Store Passportsを作っていると、低解像度のイラストが何度も必要になりました。画面の中で主張しすぎず、少し懐かしく、アプリ全体の雰囲気を作ってくれる絵です。AIに素材作りを任せることもできます。けれど、データ量を減らすことだけを優先したような、妙に粗くて使いにくい画像が出てくることがあります。欲しかったのは小さな画像ではありません。素材として使える絵でした。
低解像度の絵は、意外と出番が多い
Webアプリには、説明用の挿絵、アイコン、背景、空の状態を埋めるイラスト、短いアニメーションなど、画面の空気を作る素材が必要です。すべてを高精細な写真や大きなイラストにすると、読み込みも見た目も重くなります。小さな画面では、細部を描き込んでもほとんど見えません。
だから低解像度の絵には大きな需要があります。ただし、単にファイルサイズが小さければよいわけではありません。輪郭が分かること。色のまとまりがあること。別の画面に置いても世界観を壊さないこと。必要なら少し動かせること。素材には、軽さとは別の条件があります。
AIは、ときどき削り方が極端になる
AIに『軽い素材が欲しい』『ドット絵にしてほしい』と頼むと、解像度や色数を大きく落とした画像が返ってくることがあります。確かにデータ量は減っています。しかし、残してほしかった表情や形まで消え、ただ粗いだけの絵になることもあります。
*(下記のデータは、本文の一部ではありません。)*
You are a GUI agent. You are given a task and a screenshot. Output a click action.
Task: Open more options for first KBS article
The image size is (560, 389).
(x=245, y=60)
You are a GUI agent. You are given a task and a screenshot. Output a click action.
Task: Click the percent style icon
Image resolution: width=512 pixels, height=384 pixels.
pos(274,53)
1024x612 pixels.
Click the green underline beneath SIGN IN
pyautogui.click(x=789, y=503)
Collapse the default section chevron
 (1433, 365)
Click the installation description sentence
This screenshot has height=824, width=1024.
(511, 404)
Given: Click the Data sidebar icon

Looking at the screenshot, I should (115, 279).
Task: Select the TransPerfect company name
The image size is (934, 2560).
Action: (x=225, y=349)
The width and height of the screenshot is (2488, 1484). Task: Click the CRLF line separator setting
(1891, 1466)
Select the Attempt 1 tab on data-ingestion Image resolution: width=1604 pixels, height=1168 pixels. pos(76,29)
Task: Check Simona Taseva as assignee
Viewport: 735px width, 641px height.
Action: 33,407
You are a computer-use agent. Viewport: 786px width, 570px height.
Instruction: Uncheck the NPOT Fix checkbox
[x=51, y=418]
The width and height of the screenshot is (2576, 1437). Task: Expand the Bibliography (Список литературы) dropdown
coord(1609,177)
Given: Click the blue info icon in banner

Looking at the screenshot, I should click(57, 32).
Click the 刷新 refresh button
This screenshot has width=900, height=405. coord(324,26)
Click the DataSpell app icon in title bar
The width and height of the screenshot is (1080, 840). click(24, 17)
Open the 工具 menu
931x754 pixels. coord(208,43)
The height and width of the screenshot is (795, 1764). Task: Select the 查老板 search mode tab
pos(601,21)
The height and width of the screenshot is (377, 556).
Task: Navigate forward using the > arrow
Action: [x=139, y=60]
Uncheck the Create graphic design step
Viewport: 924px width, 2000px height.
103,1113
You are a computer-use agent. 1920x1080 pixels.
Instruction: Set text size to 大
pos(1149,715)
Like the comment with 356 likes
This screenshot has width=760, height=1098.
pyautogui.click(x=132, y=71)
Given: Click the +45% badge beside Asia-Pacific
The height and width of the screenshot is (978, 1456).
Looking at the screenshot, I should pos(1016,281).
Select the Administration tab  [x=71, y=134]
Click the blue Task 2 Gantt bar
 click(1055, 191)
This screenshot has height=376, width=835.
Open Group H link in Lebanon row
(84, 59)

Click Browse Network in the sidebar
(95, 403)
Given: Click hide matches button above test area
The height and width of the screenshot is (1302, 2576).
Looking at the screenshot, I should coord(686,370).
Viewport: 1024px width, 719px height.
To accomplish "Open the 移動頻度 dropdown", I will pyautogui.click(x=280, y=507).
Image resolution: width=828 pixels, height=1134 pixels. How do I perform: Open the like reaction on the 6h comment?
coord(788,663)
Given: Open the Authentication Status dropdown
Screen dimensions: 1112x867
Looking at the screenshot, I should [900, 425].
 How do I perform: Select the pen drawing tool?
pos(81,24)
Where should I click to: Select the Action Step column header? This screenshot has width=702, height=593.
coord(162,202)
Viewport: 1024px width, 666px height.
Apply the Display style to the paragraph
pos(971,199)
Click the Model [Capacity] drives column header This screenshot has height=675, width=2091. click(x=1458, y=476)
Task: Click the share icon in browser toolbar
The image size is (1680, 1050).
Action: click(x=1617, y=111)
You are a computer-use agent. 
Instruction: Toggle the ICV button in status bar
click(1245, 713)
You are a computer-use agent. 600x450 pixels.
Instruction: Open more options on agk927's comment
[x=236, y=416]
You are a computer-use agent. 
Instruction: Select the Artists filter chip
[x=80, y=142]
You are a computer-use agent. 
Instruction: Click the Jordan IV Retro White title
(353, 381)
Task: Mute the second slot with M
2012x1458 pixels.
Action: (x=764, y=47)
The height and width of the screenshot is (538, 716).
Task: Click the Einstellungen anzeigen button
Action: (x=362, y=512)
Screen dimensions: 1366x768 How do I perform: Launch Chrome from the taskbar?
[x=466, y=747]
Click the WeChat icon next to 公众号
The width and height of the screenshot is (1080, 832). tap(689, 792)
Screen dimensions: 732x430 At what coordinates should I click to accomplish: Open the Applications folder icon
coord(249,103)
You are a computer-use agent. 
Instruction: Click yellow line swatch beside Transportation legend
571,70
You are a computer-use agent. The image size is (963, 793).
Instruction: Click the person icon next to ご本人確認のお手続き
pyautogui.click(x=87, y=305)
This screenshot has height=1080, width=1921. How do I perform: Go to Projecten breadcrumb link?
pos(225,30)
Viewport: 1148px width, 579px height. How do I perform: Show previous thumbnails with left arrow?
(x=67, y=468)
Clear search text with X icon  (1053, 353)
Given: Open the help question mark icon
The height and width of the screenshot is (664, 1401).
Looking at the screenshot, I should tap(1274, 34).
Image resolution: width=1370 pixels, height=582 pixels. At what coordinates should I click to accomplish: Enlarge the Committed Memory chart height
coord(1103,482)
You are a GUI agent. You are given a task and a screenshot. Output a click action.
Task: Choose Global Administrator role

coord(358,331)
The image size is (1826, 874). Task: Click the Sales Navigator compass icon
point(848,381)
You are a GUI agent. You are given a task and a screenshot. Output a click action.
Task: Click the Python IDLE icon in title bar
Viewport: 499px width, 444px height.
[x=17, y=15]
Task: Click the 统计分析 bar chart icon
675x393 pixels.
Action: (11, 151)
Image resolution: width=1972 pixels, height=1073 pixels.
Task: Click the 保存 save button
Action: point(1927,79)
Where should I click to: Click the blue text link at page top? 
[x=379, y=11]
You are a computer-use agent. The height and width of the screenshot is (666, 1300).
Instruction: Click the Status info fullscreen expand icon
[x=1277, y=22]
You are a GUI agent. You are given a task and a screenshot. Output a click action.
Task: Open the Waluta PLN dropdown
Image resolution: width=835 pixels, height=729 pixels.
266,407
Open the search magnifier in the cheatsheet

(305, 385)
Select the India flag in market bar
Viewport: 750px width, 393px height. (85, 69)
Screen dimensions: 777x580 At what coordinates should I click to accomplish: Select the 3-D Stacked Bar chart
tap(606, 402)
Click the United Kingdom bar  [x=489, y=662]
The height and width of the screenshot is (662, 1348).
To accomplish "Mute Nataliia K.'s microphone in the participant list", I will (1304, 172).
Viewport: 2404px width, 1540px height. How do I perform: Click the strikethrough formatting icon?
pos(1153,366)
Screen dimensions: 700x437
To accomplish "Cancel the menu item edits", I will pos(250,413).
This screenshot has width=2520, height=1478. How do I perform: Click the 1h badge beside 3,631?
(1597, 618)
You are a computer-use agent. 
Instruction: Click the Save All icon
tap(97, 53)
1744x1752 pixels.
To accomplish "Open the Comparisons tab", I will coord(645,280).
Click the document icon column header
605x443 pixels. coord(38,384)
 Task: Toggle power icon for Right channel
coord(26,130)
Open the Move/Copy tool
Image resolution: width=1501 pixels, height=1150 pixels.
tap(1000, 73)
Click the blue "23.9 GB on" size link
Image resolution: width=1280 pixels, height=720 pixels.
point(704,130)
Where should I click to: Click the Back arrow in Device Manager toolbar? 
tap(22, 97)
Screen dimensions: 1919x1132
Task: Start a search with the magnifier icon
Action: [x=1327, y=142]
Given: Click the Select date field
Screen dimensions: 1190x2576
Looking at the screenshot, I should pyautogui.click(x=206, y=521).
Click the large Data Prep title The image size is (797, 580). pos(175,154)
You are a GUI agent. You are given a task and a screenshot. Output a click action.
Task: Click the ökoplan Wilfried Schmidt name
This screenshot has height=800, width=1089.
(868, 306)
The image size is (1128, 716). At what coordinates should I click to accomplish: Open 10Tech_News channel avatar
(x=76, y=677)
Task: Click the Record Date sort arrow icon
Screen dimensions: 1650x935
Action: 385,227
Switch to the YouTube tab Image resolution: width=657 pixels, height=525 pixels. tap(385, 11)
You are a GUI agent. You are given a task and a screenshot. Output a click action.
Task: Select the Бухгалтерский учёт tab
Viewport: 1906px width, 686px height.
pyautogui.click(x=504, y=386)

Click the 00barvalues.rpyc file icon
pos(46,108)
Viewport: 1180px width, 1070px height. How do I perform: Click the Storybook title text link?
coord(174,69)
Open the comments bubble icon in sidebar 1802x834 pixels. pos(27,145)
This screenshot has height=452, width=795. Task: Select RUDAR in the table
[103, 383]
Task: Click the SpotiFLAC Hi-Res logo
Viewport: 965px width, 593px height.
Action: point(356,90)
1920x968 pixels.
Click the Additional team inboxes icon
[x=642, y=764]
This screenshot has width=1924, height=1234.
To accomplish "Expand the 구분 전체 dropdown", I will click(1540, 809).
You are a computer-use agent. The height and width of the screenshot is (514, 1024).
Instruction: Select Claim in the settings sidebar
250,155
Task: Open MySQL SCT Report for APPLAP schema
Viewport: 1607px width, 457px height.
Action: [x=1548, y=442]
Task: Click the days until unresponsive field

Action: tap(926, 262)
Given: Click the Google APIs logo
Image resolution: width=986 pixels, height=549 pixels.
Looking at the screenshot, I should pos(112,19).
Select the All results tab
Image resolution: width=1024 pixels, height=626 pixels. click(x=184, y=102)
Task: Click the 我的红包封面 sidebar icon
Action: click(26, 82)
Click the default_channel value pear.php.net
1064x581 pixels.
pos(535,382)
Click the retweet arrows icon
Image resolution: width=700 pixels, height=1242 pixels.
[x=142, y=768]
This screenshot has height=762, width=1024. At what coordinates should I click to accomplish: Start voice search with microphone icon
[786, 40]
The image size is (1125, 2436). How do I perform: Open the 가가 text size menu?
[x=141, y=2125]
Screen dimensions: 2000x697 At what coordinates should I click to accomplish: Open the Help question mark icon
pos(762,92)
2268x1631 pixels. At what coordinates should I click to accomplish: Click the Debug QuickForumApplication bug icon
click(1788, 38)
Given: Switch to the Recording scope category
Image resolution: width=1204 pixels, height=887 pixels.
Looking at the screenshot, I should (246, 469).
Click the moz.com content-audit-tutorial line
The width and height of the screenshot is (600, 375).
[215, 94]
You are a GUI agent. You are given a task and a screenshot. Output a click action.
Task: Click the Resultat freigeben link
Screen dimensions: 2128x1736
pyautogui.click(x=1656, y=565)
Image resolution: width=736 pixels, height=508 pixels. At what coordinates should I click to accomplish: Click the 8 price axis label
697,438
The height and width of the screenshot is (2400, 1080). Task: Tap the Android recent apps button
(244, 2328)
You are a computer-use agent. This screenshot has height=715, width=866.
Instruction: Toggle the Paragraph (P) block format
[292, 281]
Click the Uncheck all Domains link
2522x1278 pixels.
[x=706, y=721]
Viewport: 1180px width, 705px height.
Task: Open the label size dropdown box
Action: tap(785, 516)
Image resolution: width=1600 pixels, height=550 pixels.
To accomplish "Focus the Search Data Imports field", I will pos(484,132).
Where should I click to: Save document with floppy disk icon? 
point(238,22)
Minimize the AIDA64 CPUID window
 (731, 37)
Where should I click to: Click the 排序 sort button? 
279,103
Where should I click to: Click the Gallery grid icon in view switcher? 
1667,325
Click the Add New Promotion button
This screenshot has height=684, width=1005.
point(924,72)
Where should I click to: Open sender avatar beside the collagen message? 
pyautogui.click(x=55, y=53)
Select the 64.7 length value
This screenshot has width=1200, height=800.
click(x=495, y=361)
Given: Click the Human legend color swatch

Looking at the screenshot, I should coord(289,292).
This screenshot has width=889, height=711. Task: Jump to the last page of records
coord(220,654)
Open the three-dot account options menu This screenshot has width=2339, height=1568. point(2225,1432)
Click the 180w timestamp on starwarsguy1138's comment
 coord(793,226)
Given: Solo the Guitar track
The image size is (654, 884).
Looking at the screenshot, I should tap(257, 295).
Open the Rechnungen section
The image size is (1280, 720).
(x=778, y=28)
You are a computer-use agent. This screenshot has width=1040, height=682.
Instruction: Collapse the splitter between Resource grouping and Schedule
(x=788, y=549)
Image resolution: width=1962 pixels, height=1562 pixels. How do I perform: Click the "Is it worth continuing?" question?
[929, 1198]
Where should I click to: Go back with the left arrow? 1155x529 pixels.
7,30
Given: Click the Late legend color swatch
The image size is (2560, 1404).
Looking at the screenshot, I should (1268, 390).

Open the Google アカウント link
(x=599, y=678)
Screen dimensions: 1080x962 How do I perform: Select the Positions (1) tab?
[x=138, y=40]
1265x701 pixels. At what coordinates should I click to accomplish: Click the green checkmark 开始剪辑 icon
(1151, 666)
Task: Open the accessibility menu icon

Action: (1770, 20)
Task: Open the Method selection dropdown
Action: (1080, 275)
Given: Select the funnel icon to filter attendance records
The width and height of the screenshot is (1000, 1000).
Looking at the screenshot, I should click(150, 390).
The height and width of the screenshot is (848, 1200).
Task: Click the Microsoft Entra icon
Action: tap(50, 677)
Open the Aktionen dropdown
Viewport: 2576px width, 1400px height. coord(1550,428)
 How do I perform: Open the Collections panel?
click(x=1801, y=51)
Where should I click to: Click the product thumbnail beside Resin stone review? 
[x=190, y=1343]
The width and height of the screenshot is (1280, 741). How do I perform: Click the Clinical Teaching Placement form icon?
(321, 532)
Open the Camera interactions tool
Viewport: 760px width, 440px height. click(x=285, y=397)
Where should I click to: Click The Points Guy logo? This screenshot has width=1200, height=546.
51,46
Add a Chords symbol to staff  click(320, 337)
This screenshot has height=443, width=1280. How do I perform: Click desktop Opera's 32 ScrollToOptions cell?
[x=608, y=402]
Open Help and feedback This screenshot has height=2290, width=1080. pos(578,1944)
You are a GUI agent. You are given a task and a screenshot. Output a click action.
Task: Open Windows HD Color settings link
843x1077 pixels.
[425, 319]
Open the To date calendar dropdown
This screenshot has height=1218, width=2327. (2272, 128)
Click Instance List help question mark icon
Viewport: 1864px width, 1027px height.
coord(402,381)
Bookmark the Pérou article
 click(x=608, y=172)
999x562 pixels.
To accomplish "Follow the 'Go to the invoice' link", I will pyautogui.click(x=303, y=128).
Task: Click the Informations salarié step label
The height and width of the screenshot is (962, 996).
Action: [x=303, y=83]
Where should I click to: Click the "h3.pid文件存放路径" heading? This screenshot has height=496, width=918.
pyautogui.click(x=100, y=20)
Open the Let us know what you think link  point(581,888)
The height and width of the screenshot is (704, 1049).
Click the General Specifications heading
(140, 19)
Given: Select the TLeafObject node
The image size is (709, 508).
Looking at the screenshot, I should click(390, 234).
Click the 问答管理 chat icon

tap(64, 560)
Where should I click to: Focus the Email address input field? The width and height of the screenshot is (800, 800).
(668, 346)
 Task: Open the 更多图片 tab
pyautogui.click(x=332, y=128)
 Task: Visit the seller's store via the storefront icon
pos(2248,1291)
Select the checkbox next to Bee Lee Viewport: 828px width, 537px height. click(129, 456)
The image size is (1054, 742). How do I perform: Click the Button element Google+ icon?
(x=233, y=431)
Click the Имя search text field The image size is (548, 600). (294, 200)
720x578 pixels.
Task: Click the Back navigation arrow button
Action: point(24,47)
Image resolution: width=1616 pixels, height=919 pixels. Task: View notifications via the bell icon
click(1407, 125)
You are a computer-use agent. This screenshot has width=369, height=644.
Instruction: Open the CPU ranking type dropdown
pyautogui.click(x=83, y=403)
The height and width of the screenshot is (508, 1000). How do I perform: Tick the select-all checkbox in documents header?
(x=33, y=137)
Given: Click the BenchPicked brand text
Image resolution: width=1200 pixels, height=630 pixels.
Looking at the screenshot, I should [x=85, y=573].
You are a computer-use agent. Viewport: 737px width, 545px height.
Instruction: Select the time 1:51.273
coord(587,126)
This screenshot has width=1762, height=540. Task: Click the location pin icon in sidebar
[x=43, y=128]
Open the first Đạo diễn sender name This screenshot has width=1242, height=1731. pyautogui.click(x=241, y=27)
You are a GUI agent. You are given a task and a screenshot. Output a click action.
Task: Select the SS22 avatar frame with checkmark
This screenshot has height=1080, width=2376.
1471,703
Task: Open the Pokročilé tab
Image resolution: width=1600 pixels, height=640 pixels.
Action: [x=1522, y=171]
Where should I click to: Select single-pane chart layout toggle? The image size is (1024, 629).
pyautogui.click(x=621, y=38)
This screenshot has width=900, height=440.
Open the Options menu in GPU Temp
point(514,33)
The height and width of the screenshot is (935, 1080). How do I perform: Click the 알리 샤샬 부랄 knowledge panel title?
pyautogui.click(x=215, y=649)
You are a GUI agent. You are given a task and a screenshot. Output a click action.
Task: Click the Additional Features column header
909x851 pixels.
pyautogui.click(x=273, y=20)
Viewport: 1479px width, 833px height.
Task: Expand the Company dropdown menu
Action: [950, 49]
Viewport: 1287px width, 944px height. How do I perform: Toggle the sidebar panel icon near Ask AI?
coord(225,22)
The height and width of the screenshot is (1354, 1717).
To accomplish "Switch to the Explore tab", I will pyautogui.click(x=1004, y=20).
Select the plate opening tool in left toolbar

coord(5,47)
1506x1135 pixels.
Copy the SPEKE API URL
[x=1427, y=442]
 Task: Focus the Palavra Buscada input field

逆に、見栄えを優先すると、細かな陰影や大量の色が入り、低解像度らしい統一感が失われます。生成のたびに仕上がりも揺れます。素材として使うには、どこを残し、どこを省くかを人間側で調整できる必要があります。
解像度を落とすことと、抽象化することは違う
単純な縮小は、元の画像にある情報を狭い格子へ押し込みます。細い線は消え、近い色は混ざり、偶然残った形だけが目立ちます。これは情報量の削減です。
抽象化は、何をその絵の特徴として残すかを選ぶことです。フクロウなら大きな目と丸い輪郭を残す。街なら建物を全部描かず、屋根の形と灯りで街らしさを作る。細部を捨てても、見た人が同じものを受け取れるように整理します。
調整項目は、飾りではなく抽象化の道具になる
Pixel Displayでは、出力する縦のピクセル数だけでなく、色数、明るさ、コントラスト、彩度、ディザリングを調整できます。これらは画像へ効果を足すためだけの項目ではありません。何を一つの色としてまとめ、どの境界を残し、どの印象を強めるかを選ぶための道具です。
色数を減らすと、似た色が一つの面にまとまります。コントラストを上げると、輪郭と明暗の役割が明確になります。彩度を調整すると、素材全体をアプリの世界観へ寄せられます。ディザリングは、使える色が少ない中で階調を感じさせる方法ですが、強すぎればノイズにもなります。だから結果を見ながら、人が選べるようにします。
素材として使うなら、その先の加工まで考える
完成した一枚の絵だけを作るなら、偶然きれいに見える変換でも足りるかもしれません。しかし、アプリの素材には続きがあります。色違いを作る。別の背景へ置く。表情を変える。数フレームのアニメーションにする。そのとき、輪郭や色のまとまりが安定していない画像は扱いにくくなります。
低解像度で形が整理され、色数が制御されていれば、一部のピクセルを動かすだけでも変化を作れます。目を閉じる。足を一歩ずらす。灯りを点滅させる。大きな画像を毎回生成し直すより、同じ素材から自然な派生を作りやすくなります。
雰囲気は、細部の量では決まらない
高精細で情報量の多い画像が、いつも雰囲気のある絵になるわけではありません。むしろ、少ない色と形の中に共通したルールがある方が、画面全体の世界観は強くなります。何を描かないかが揃うことで、複数の素材が同じ場所に住んでいるように見えます。
Pixel Displayで作りたいのは、写真を機械的に小さくする体験ではありません。元の画像を見ながら、どこまで削っても印象が残るかを試し、用途に合う色と形へ整えていく体験です。
作りたかったのは、変換結果ではなく素材
解像度、色数、明暗、彩度、ディザリング。これらを一つの正解へ自動で決めるのではなく、結果を見比べながら調整できるようにしたのは、最終的な目的が画像変換ではないからです。
欲しいのは、Store Passportsの画面に置ける絵であり、別のアプリにも使え、必要なら動かせる絵です。小さくても、その場所の雰囲気を作れる。Pixel Displayは、低解像度化を人間がコントロールし、素材として使えるところまで持っていくための作業台として作りました。